He shook his head regretfully.

“Sorry.”

“You won’t help me at all?” For a brief moment her spine of pride melted, and she sank waif like into the deep chair.

Ivanovich said softly, “It hurts to let go, Alyssia, but believe me, it’s best all round.”

Leading him to the door, she recovered.

“I’ll have the business manager mail your check. That should be safe, shouldn’t it? How much do I owe you?”

“I’m a fan. This one’s on the house.”

Reaching inside his jacket, he handed her two clipped-together sheets of bond folded lengthwise. They were warm and slightly moist from his body.

Her expression bleak, she slowly returned to her chair and unfolded the papers. The first page was compiled in California by Ivanovich.

Scanning the single-spaced typing, she learned that though Hap Cordiner had been a private sort of guy, he had been well liked by his friends and acquaintances. They praised him in every smarmy Hollywood term. Alyssia turned to the second page.

Our African correspondent received mixed reports. The population of Lunda as well as those in surrounding villages appear to have been primed to obscure the facts. For one example, the matter of the subject’s work. Three different informants used the exact same phrasing: he had come “to make plans for a Hollywood movie.” Arthur W. Kleefeld, MD, director of a nearby free health-care facility that he and the subject had founded together, told our investigator emphatically that the subject had no further interest in filmmaking and had intended to make the facility his career.
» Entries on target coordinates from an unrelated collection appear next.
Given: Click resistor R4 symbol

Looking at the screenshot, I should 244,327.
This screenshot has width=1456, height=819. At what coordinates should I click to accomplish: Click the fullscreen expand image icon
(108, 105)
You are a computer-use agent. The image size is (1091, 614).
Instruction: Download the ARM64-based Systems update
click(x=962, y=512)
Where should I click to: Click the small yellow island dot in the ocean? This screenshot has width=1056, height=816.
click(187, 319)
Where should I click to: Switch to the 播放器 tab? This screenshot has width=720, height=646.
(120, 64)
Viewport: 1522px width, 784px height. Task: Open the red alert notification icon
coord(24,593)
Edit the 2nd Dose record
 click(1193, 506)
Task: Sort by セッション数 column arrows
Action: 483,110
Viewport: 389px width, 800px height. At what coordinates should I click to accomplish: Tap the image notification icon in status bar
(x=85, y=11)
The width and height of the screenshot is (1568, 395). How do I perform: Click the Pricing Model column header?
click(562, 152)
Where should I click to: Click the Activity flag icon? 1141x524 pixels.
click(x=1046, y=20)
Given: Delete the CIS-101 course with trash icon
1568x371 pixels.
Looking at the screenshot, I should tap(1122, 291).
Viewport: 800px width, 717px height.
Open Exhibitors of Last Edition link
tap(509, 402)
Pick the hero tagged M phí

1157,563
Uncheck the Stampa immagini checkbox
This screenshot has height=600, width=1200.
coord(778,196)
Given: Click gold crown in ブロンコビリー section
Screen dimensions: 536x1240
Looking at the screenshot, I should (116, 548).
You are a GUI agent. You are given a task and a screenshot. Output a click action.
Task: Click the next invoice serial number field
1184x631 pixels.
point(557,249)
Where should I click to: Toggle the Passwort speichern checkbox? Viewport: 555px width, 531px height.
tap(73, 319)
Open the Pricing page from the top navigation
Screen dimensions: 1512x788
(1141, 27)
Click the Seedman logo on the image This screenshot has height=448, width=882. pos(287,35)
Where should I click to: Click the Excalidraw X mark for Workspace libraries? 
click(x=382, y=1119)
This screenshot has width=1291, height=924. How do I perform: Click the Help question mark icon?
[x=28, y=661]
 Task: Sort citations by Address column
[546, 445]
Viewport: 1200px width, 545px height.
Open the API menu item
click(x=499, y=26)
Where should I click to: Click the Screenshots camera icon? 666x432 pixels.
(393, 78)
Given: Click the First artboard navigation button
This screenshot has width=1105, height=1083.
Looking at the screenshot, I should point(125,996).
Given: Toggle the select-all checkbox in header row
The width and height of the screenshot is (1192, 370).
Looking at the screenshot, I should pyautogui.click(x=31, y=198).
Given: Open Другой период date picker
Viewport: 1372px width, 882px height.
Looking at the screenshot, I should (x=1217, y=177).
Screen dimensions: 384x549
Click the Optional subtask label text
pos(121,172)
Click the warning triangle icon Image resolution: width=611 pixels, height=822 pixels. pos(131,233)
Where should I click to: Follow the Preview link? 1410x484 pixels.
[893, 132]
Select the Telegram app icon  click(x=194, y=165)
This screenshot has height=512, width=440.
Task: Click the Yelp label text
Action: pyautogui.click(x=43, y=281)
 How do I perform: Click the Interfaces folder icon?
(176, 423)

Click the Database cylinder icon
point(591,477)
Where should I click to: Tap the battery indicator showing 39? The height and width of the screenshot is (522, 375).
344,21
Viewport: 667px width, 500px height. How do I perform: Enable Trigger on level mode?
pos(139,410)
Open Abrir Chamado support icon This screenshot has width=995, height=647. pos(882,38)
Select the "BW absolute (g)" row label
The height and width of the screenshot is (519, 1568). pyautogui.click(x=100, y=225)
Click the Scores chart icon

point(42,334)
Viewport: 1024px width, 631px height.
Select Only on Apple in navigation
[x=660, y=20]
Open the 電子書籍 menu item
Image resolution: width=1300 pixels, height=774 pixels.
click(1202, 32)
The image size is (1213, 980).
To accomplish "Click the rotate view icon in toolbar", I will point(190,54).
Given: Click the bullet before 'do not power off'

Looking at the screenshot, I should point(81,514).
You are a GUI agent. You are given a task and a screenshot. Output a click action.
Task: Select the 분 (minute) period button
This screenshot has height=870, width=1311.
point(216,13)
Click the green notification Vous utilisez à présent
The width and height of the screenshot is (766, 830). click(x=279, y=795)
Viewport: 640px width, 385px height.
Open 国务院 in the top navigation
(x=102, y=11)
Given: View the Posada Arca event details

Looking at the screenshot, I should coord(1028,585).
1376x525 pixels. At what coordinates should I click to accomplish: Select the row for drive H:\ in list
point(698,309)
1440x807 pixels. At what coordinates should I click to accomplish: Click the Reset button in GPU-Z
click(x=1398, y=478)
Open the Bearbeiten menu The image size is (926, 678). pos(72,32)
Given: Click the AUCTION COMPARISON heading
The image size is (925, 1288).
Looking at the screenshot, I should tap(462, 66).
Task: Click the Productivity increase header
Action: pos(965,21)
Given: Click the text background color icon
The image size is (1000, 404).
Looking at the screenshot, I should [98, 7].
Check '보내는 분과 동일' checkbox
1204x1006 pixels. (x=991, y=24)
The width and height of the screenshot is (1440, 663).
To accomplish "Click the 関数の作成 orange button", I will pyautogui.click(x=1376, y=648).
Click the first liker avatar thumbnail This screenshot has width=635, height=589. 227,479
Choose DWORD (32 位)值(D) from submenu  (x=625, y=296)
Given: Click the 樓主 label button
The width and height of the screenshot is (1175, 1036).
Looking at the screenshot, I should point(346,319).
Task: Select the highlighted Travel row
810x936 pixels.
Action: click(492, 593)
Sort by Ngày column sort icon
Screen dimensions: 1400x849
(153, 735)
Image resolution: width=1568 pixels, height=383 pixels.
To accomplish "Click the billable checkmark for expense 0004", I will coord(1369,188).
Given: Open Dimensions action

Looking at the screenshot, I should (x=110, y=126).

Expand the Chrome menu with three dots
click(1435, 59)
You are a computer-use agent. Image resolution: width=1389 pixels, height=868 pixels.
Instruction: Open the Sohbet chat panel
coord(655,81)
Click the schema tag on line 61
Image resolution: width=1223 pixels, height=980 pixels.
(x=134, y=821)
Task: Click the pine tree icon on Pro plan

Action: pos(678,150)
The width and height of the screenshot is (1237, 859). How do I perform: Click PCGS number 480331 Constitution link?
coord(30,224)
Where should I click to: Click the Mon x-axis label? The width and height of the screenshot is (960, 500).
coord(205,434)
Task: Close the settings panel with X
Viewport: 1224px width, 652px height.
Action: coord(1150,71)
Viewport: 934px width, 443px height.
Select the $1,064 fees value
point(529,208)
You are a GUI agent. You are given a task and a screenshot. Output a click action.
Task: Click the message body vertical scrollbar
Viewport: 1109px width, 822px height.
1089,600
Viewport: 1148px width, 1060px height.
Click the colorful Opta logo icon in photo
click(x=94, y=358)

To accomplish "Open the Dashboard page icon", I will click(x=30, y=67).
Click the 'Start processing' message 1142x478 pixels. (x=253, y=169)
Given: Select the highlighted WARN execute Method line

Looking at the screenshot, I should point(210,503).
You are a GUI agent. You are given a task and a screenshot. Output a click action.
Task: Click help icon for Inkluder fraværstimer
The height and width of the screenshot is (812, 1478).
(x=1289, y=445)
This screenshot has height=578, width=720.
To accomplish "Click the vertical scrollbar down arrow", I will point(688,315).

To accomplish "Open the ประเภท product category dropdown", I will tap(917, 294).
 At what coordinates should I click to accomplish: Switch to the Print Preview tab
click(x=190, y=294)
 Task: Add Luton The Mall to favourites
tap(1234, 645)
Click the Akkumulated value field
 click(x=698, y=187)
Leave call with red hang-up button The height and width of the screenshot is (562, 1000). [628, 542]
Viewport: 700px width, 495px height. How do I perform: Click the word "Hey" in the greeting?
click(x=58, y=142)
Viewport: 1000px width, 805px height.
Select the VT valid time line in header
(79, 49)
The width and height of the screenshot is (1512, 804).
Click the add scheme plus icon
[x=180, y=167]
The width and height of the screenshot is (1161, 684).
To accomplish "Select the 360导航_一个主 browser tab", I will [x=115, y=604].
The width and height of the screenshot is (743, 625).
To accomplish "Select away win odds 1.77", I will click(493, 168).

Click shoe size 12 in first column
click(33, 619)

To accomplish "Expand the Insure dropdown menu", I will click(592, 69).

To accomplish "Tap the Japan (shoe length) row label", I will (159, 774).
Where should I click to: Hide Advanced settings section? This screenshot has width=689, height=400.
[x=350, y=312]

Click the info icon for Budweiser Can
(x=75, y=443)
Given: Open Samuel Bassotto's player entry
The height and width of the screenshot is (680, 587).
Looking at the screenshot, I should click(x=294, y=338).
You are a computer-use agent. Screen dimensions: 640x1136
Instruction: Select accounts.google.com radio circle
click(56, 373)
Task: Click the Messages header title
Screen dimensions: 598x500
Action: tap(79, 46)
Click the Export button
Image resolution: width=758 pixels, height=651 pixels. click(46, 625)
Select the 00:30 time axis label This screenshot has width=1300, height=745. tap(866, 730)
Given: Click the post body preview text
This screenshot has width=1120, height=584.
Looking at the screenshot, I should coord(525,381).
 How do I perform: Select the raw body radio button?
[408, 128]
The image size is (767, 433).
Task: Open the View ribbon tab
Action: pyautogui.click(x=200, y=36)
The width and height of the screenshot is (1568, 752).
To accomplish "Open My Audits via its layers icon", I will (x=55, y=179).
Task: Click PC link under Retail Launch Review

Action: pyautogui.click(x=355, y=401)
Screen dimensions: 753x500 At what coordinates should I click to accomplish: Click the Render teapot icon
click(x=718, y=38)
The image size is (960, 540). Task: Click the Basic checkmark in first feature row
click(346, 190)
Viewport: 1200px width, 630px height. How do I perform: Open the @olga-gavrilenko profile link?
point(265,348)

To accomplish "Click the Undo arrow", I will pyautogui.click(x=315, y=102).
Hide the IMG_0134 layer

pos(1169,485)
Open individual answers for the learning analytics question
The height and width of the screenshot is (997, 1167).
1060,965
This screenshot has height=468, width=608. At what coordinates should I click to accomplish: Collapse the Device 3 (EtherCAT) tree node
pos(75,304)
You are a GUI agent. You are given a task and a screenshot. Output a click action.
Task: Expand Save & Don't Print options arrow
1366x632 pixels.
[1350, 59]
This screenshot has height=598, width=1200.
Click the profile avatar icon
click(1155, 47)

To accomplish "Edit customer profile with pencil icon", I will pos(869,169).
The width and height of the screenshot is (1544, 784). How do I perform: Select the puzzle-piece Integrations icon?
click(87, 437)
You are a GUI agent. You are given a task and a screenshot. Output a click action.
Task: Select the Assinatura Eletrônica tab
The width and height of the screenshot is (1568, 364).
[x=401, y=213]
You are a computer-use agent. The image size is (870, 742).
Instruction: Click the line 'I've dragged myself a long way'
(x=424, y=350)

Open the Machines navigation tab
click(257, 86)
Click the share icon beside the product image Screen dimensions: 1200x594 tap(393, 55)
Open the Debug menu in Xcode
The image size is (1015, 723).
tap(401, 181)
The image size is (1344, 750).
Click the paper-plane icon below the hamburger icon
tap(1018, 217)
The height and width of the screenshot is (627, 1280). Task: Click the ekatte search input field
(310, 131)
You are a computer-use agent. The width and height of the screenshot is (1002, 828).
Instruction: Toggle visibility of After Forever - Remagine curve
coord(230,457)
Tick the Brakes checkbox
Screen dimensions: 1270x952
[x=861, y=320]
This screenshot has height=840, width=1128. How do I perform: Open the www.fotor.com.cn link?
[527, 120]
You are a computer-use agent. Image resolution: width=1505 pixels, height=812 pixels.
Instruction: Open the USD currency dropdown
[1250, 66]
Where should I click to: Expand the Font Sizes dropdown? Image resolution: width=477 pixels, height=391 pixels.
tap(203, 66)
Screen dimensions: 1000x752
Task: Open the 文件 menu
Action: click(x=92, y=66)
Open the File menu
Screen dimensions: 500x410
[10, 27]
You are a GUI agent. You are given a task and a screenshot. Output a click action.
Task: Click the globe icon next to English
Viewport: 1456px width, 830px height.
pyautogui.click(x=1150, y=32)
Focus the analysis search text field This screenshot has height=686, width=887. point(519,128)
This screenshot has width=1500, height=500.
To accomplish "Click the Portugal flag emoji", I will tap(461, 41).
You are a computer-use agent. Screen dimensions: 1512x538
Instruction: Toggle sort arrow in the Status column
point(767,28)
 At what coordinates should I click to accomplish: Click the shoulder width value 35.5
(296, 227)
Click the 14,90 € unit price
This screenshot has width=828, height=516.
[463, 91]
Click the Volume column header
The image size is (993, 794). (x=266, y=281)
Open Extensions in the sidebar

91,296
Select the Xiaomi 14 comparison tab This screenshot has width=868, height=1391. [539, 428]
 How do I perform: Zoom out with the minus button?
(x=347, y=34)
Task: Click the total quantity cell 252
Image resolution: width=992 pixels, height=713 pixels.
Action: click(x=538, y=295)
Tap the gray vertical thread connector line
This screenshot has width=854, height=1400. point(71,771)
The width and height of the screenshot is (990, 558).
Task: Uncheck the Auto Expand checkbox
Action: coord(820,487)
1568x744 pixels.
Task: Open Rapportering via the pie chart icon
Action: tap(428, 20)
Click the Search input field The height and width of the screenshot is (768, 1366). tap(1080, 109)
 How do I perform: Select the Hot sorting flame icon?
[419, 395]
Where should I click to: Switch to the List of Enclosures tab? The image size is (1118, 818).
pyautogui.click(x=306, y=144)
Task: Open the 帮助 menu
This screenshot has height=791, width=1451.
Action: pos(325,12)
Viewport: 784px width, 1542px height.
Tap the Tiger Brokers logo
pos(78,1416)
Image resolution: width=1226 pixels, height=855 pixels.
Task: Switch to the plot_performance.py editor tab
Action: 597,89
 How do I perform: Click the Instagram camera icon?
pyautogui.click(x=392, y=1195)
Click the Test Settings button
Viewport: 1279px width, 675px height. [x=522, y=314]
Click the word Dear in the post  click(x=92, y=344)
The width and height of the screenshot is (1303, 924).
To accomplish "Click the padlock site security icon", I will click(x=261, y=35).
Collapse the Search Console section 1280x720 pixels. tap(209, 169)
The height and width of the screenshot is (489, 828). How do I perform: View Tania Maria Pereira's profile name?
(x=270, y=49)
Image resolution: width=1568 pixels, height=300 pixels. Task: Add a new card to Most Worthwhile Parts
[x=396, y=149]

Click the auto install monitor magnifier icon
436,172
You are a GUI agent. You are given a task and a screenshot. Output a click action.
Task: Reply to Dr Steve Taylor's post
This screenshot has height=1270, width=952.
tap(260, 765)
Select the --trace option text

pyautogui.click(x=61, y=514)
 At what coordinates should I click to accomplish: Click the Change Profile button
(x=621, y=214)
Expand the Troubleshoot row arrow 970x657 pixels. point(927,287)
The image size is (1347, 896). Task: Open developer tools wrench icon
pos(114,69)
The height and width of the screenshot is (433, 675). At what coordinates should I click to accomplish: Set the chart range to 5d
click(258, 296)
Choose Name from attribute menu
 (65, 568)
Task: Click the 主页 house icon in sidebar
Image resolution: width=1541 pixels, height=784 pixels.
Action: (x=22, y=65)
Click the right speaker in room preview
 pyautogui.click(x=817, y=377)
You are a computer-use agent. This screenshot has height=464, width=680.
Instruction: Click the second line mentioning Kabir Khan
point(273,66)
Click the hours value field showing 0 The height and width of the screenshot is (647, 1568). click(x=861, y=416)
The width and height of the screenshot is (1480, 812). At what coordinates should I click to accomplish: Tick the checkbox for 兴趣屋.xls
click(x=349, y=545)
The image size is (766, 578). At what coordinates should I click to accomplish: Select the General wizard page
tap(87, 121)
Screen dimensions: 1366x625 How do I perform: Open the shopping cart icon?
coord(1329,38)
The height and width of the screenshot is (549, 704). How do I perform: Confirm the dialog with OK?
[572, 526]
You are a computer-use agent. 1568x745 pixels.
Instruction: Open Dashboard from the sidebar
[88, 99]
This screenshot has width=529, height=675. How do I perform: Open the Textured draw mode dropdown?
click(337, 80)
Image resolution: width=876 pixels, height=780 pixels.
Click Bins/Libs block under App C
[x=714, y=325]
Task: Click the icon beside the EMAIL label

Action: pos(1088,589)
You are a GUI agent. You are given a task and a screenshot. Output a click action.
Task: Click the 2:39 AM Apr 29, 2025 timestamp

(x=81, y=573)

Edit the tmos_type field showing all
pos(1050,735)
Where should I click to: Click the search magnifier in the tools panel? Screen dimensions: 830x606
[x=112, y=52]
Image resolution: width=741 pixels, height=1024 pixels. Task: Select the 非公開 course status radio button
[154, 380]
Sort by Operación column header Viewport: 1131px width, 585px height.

The Kleefeld report is also muddied. Kleefeld states that the subject left the facility on the morning of April 17, 1980, with the clear understanding that he would spend the night at Lunda, therefore he was not alarmed when subject did not return that evening. Only when subject remained away after lunch the following day did Kleefeld become concerned enough to search. He found the accident site and brought back the subject’s body. As per request of the subject, Kleefeld arranged for Episcopal burial at the center.

This conflicts with the statements from the two facility employees and the Episcopalian minister. Reverend James Iboe. It should be noted that these statements were taken separately. All three concur that the coffin was already interred when Reverend Iboe arrived to conduct the services. Furthermore, the cook, Mr. Peter Mzelie, states that Kleefeld was highly secretive about the subject’s corpse, not permitting anyone to see it, placing it in the coffin himself.

As to your information’re Kenyan visitors in the area. The police emphatically state there were no foreigners. This is substantiated by both local inhabitants and government officials in Kinshasa.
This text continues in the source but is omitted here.